The real clinic environment
Dental clinics do not all run the same technical setup. A dentist may use a local hardware token on a desktop or laptop, custom signing software from a certificate provider, a cloud QES provider, or a mixed environment across Windows, macOS, and Linux.
Those differences matter in production. Hardware tokens need drivers. Provider software changes. Desktop signing tools need to keep working after operating-system updates. Dentists should not need to understand which driver to install, where to download it from, or how to maintain every manufacturer-specific component.
What QES simplified
QES gave Medentic a unified signing layer instead of a collection of provider-specific integrations.
QES simplified the operational side as well. Instead of asking dentists to understand drivers, token manufacturers, provider software, and operating-system differences, QES provided a single desktop application that could scan the machine, detect the available QES setup, connect local hardware tokens used on desktops or laptops, and keep the required manufacturer components current so signatures continued to work.

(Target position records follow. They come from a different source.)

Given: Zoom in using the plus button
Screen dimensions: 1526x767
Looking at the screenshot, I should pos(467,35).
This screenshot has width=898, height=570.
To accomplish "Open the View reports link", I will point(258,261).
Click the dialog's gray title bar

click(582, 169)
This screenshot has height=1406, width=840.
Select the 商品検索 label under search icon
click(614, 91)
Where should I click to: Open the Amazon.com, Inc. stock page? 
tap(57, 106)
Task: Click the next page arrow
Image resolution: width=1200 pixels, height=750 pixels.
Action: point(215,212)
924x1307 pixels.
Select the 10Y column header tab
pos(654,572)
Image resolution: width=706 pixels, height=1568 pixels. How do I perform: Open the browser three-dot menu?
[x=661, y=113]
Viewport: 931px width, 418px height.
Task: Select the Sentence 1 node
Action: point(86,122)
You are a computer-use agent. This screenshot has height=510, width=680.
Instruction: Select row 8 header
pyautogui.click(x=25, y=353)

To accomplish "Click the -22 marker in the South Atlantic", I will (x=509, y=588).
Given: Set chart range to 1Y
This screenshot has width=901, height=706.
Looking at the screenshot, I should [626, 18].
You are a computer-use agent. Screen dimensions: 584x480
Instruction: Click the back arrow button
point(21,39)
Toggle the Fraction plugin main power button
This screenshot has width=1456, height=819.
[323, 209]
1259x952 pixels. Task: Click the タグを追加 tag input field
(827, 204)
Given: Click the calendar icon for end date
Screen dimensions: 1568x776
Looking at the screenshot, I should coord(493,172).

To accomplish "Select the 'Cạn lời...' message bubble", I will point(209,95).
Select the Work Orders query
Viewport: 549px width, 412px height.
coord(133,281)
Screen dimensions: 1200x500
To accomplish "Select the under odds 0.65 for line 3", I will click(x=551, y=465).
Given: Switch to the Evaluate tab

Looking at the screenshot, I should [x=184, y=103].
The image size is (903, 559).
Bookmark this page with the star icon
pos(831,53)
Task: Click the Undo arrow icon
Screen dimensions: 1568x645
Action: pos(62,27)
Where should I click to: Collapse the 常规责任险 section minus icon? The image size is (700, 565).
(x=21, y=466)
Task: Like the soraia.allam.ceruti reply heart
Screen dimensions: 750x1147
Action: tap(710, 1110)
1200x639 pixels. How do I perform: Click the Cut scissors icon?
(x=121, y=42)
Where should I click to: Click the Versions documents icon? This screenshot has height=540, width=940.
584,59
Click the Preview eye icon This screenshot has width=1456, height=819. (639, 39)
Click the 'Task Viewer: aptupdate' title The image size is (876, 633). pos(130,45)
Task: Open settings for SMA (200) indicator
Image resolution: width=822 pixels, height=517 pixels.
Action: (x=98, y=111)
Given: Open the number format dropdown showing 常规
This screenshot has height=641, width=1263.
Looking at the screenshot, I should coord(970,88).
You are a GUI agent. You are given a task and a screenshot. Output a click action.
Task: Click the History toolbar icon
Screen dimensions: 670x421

Medentic could then request signatures, receive signing events, track completion or failure states, and continue the business workflow without building separate logic for every token, provider, and operating system.
The same layer also supported optional cloud QES flows and positioned Medentic for stronger identification patterns, including future wallet-based identity flows as European digital identity infrastructure matures.
Outcome
QES became the infrastructure layer that let Medentic provide regulated dental workflows across real clinic environments.
Dentists could digitalize patient agreements and treatment documents, apply qualified electronic signatures when needed, and submit regulated healthcare documents without being forced into an expensive cloud-only model or a single approved hardware setup.
Medentic could focus on the dentist and patient journey while QES handled the signing infrastructure, desktop bridge, provider differences, hardware-token support, and signature events behind the scenes.
End-to-end digital patient document workflows for treatment agreements, informed consent, and clinic forms
Reduced dependence on paper storage for medical documents with 15-year minimum retention requirements
Qualified electronic signatures for regulated dental and medical documents
Submissions to Bulgarian national healthcare systems, including HIS.bg and NHIF/RHIF workflows
One signing layer across local hardware tokens, desktop signing software, optional cloud QES, and multiple providers
Signature events returned to Medentic instead of provider-specific signing logic living inside the product
Foundation for stronger identity workflows, including future wallet-based identity flows
“QES Developer Unified Signing Layer helped Medentic stay focused on its primary flows: dentists, patients, and the work happening inside the clinic. It abstracted the hard parts of QES, cloud signatures, hardware tokens, drivers, providers, and operating systems so our product did not have to carry the complexity we first ran into.”